Kinshasa (© 2026 Afriquinfos)- Le Parti Politique pour la Reconstruction et la Démocratie (PPRD) exige la libération d’Aubin Minaku, Vice-Président du parti arrêté dans la nuit du samedi 17 à dimanche 18 janvier 2026. Son arrestation intervient quelques semaines après celle d’Emmanuel Ramazani Shadary, secrétaire permanent du Parti.
Le Parti dirigé par Joseph Kabila, a levé la voix contre l’arrestation, dans la nuit du samedi à ce dimanche, de son vice-président, Aubin Minaku, capturé à son domicile et emmené vers une destination inconnue.
Par le biais d’un communiqué signé ce dimanche 18 janvier 2026, le parti de Joseph Kabila a décrié une interpellation menée ‘’en dehors de tout cadre judiciaire clair et transparent qui, d’après lui, s’inscrit dans une escalade répressive systématique inédite visant désormais l’ensemble de la direction politique du PPRD et, au-delà, toute voix d’opposition réelle en République démocratique du Congo ». Il exige par ailleurs la libération de l’ancien président de l’assemblée nationale, ainsi que celle de Ramazani Shadary et d’autres membres du parti, récemment arrêtés dans des circonstances similaires.
‘’Le PPRD exige : La libération immédiate et sans condition de l’Honorable Aubin Minaku, Emmanuel Ramazani Shadary, Secrétaire permanent du PPRD, des cama rades Dunia Kilanga, Parole Kamizelo et Onassis Kavul, ainsi que de tous les détenus politiques, la cessation immédiate des arrestations arbitraires, enlèvements et intimidations visant l’opposition ; le respect effectif des libertés publiques, du pluralisme politique et 1 du droit constitutionnel à l’opposition, l’ouverture d’un véritable dialogue national inclusif, sans exclusions ni persécutions préalables’’, peut-on lire dans ce document parvenu à ACTUALITE.CD.
Avec la même tonalité, emprunte de rage, l’ancien parti au pouvoir, qui regrette des faits ‘’démontrant une réalité inquiétante et l’assimilation du droit l’exercice de l’opposition à un délit, dénonce « le silence préoccupant de certains partenaires internationaux, dont l’inaction face à ces violations graves des libertés fondamentales s’apparente désormais à une forme de complicité politique’’.
‘’Il est incohérent de soutenir des initiatives de paix, de signer des accords stratégiques ou d’invoquer les droits humains, tout en fermant les yeux sur la destruction méthodique de l’État de droit en RDC’’, soupire le PPRD.
D’après plusieurs sources proches, dont des membres de l’entourage politique et des témoins oculaires, l’ancien député national a été arrêté dans sa résidence privée par des hommes armés pour des motifs non encore communiqués officiellement par les autorités.

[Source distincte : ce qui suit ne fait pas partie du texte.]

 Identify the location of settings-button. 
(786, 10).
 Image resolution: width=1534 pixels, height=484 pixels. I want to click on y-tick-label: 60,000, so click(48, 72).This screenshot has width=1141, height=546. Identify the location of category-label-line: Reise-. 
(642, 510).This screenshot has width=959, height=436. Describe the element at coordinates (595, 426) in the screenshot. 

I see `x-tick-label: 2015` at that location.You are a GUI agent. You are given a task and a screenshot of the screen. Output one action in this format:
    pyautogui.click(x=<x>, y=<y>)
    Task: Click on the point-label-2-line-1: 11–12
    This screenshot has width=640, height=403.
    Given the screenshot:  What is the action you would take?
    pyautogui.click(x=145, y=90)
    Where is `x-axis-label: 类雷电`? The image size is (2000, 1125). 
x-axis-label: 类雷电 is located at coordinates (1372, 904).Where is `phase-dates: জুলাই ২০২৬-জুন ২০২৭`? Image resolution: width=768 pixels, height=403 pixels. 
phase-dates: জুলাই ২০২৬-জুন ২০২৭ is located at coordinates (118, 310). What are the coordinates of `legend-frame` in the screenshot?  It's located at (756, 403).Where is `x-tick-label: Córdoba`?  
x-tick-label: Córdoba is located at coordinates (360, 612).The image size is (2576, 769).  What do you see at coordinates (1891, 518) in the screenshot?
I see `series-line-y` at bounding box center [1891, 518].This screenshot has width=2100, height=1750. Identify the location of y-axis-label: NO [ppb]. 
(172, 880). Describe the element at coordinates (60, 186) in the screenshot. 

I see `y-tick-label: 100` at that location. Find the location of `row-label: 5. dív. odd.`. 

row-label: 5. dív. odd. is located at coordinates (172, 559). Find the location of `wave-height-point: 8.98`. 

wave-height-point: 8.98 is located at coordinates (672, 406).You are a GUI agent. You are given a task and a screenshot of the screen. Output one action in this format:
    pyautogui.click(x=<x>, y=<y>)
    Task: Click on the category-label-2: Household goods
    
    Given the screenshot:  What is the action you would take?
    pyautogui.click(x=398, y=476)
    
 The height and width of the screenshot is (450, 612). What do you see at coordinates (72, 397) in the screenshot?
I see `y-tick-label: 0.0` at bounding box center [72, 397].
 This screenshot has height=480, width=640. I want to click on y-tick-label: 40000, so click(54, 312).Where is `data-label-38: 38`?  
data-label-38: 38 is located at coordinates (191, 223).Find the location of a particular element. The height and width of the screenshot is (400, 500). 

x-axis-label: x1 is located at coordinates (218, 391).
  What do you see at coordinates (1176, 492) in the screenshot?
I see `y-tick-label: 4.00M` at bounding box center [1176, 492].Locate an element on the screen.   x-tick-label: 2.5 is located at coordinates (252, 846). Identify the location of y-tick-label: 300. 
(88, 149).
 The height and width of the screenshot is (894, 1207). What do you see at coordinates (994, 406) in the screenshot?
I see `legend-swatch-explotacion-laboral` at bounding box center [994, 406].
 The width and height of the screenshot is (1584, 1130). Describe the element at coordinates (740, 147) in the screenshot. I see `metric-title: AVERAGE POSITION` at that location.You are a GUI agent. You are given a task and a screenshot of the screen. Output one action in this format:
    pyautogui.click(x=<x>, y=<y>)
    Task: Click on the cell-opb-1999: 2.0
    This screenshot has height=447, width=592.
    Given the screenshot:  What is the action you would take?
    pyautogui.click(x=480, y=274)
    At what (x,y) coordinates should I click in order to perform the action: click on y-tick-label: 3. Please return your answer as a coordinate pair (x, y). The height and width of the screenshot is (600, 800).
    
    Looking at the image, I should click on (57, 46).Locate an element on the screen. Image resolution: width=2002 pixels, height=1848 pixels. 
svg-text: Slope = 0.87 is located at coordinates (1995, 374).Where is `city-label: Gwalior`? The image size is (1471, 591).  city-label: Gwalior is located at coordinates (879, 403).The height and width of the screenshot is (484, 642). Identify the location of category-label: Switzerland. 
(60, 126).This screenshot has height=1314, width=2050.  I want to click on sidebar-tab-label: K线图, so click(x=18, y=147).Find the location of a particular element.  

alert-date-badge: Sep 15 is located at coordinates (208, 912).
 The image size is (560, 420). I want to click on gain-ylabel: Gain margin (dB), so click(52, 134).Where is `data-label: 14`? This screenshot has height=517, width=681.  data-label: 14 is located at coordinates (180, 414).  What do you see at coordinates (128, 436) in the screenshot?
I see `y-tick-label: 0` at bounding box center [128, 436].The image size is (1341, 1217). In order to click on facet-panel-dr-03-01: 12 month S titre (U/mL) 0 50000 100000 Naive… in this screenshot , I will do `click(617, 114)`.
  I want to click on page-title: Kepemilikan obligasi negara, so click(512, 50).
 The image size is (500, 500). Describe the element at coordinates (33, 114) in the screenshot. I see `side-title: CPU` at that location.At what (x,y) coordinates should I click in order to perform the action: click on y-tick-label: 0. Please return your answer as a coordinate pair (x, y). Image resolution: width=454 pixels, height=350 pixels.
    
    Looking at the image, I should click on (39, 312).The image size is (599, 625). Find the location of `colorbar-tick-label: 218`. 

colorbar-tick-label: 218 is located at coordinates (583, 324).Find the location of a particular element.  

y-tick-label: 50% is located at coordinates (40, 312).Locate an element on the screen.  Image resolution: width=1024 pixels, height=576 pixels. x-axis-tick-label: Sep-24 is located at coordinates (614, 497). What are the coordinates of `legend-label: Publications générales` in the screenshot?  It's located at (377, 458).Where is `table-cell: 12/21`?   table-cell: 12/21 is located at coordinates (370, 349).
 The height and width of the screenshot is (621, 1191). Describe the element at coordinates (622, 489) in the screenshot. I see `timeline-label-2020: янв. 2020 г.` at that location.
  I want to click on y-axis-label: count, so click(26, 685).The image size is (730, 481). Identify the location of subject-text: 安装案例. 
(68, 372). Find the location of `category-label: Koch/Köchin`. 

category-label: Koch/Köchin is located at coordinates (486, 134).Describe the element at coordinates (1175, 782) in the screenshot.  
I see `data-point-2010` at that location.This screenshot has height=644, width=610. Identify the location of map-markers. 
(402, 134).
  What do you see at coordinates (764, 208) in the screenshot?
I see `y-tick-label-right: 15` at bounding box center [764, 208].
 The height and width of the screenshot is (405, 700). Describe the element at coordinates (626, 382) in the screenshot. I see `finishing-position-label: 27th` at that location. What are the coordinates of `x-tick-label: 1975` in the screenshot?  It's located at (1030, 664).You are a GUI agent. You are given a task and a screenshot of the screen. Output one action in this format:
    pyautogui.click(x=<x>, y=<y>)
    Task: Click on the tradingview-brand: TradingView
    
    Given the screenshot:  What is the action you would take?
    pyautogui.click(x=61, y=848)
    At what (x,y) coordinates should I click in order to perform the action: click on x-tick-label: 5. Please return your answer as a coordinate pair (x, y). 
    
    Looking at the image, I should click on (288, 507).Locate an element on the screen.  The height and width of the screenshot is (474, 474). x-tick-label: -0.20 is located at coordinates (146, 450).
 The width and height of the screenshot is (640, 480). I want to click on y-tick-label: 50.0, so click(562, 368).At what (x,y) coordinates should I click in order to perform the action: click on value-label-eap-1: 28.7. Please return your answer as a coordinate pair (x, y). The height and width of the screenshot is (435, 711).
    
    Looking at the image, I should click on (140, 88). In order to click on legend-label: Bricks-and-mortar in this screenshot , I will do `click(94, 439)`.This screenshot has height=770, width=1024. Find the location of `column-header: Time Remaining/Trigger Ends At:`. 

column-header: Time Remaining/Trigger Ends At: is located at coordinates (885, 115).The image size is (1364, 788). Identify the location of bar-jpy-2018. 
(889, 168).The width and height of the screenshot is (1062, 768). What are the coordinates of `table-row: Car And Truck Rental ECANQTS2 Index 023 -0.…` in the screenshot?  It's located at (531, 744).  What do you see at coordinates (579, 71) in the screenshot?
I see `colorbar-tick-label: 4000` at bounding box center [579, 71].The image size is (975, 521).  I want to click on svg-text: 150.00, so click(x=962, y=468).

Fidèle allié de Joseph Kabila, il a été emmené vers une destination inconnue peu après minuit. Des sources sécuritaires, qui ont requis l’anonymat, ont indiqué que l’intervention a été menée sans violence apparente, bien que la résidence ait été bouclée par des éléments des forces spéciales.
Les activités du PPRD restant suspendues à travers le territoire congolais depuis novembre dernier, les cadres et membres du parti de l’ancien président de la République se sont visiblement exécutés, et n’ont exercé aucune pression pour obtenir la libération de leurs camarades, interpellés en série, à Kinshasa.